I am telling you this because it was the sort of thing my mother's attorney talked about a great deal when he first agreed to defend her. He could go on this way for a long time, always coming to the same point. The shit, so to speak, had to really hit the fan for a plane to auger in.
My mother's attorney had been a ground mechanic in the air force in the Vietnam War, but had wanted desperately to be a pilot: He was both color-blind and nearsighted, however, and so his eyesight prevented him from this. As I recall, his analogies in 1981 revolved around icy wings instead of wind shears, or--a personal favorite of his--the incredible chain of events that would usually have to occur for a jet to crash because it ran out of fuel. But he loved his airplane analogies. r />
As he sat around our dining-room table amidst his piles of yellow legal pads or as he paced the kitchen, occasionally stopping before the window that faced the ski trails on Mount Chittenden, his point was unchanging throughout those days and nights when he first began rolling around all of the variables in his mind: It would take the same sort of string of misfortune and malfeasance for one of my mother's patients to die in childbirth as it did for an airplane to crash.

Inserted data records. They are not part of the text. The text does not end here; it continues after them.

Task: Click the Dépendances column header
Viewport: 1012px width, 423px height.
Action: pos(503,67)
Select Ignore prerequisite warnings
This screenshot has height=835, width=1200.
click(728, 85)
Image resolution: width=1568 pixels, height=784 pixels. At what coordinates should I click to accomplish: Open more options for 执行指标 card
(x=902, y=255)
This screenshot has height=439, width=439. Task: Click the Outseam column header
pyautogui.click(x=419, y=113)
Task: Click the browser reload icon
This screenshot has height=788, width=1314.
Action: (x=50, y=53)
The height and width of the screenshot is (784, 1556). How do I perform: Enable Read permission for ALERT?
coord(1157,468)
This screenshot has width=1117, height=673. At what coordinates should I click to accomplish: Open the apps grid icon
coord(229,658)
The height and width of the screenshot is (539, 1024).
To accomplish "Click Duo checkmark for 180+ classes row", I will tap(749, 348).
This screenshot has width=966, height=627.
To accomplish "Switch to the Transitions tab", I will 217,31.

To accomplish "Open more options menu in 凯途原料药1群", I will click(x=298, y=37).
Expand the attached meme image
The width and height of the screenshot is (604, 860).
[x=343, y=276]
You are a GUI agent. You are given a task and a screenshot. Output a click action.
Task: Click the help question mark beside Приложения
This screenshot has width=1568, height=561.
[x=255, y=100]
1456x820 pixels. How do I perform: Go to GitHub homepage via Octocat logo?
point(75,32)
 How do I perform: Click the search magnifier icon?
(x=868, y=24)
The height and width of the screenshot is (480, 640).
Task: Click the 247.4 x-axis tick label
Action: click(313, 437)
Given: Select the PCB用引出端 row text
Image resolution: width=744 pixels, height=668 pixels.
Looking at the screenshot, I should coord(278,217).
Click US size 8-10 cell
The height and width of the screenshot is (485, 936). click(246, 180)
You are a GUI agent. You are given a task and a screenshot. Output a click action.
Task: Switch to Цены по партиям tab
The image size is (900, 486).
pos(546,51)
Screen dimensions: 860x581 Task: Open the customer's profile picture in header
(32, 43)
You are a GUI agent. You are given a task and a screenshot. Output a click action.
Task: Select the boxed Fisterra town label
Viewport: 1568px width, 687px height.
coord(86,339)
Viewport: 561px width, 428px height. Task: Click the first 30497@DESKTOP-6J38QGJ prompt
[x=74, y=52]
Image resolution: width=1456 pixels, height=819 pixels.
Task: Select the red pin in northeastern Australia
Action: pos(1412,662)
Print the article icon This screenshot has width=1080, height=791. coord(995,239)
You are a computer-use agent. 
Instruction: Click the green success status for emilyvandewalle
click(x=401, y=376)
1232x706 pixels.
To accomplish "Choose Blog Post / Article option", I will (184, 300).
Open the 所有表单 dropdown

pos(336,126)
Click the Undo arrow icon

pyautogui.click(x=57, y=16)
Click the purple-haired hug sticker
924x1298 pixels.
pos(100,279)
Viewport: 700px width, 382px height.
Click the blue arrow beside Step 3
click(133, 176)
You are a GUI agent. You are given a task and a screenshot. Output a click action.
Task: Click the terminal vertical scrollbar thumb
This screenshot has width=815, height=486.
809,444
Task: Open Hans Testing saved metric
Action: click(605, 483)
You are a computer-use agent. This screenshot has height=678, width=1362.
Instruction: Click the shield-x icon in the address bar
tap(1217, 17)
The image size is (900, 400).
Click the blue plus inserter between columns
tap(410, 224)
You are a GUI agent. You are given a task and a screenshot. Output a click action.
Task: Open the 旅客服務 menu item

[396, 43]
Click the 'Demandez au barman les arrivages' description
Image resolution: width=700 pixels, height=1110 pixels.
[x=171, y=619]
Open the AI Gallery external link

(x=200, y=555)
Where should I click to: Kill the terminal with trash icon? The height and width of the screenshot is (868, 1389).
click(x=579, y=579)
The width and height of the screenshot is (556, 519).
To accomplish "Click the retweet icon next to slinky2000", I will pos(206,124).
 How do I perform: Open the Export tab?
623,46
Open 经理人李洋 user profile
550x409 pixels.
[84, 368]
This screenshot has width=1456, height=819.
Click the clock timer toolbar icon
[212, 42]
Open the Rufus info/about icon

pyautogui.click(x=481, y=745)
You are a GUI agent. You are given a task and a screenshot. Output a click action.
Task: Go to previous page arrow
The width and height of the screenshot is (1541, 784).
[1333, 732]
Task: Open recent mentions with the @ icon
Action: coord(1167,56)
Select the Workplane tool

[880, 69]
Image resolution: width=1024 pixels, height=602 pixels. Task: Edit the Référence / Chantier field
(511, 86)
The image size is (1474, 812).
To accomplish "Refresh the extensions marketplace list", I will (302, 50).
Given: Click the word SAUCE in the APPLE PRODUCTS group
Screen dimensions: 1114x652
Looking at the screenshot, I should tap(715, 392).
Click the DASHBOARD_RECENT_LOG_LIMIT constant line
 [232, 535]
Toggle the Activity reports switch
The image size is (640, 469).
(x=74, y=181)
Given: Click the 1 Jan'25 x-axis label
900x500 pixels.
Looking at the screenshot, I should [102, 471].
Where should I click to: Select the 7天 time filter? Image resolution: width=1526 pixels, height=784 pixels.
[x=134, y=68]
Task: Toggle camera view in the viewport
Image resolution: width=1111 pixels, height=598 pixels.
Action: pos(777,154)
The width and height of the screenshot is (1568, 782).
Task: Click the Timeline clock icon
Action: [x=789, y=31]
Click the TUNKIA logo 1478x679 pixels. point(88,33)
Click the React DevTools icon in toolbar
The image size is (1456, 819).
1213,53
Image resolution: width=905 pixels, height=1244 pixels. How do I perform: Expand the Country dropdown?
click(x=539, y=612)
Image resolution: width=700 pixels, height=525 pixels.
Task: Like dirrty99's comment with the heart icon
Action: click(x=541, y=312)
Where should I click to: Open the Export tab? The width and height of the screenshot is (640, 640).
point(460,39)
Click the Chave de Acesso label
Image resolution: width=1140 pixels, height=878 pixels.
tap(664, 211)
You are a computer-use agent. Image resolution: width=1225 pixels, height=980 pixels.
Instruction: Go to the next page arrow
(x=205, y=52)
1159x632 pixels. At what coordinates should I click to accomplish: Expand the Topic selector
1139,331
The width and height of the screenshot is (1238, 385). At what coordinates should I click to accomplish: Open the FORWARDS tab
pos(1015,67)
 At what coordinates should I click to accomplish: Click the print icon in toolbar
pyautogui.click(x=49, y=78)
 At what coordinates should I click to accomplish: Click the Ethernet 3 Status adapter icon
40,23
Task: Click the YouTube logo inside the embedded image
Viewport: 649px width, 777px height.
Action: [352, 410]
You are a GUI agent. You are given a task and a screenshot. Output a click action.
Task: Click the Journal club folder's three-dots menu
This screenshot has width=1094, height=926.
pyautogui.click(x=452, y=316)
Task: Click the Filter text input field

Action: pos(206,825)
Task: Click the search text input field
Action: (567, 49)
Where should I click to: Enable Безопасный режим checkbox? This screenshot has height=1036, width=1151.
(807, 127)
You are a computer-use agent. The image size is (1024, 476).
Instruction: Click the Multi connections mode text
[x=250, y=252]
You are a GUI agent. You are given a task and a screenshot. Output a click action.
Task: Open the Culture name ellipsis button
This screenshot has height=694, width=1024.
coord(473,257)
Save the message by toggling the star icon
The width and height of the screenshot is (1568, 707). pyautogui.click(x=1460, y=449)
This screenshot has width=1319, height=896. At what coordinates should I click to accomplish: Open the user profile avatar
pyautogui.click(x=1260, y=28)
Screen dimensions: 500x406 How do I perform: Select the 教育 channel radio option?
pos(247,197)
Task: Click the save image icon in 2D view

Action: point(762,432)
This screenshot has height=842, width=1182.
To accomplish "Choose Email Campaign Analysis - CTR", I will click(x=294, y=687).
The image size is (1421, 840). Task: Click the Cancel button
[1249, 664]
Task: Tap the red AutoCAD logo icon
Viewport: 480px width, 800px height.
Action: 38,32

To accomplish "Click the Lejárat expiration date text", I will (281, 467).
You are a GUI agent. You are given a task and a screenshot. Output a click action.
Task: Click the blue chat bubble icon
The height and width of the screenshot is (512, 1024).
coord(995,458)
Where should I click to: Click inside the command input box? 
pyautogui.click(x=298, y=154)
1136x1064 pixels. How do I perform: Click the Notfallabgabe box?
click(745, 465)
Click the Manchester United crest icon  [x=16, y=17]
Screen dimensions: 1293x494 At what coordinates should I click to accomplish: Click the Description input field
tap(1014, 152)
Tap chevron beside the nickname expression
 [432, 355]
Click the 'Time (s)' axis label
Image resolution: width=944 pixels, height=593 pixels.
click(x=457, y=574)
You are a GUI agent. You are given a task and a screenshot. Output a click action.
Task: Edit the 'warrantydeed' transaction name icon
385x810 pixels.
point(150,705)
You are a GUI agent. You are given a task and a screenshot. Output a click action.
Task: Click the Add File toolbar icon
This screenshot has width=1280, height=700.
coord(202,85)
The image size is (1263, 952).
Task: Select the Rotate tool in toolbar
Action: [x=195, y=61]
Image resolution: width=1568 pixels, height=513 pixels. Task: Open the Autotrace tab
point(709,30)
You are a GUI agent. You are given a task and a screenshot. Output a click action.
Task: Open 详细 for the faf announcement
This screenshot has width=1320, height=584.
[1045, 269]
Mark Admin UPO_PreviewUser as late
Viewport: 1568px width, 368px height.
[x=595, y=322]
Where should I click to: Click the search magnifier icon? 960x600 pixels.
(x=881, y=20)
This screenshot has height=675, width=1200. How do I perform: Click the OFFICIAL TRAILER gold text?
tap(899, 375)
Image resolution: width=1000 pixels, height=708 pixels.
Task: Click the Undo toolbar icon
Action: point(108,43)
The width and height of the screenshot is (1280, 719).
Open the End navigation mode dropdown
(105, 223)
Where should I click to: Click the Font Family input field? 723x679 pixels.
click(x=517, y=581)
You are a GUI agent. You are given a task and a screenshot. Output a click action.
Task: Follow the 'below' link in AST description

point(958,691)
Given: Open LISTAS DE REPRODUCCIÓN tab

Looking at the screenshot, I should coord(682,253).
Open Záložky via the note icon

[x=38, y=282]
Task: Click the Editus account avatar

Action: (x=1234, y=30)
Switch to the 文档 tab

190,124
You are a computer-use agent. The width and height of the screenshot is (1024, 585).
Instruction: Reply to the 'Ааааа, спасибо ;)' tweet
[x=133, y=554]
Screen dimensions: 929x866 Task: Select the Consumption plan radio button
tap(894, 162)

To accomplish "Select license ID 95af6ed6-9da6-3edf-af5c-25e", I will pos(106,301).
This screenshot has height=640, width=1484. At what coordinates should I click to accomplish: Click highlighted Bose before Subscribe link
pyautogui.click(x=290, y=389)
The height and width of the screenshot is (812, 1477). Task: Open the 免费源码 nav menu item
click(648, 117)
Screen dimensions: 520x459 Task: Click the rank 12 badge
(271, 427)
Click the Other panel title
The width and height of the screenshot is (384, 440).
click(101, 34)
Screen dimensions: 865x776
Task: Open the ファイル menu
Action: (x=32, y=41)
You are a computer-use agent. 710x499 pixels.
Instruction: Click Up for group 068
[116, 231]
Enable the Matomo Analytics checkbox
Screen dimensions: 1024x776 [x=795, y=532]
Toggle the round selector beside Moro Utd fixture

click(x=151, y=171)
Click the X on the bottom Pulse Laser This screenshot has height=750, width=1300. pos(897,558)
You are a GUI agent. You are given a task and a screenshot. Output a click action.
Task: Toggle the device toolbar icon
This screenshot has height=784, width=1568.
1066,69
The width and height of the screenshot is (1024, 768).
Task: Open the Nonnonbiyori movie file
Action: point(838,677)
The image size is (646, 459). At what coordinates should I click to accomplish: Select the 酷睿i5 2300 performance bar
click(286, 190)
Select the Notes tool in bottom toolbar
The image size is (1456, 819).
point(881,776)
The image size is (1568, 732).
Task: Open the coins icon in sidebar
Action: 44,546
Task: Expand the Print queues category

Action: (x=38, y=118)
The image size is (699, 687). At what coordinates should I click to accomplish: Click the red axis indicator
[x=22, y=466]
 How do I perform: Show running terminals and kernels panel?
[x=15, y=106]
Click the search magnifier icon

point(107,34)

And it certainly seemed so, at least initially, in the death of Charlotte Fugett Bedford. She died in the middle of March, after a nightmarishly long labor. The black ice that fell and fell during the night had trapped my mother and her assistant alone with Asa and Charlotte: Even the sand trucks and plows were sliding like plastic sleds off the roads. The phones weren't down for particularly long on March 14, but they were down for just about four crucial hours between twelve twenty-five and four-fifteen in the morning.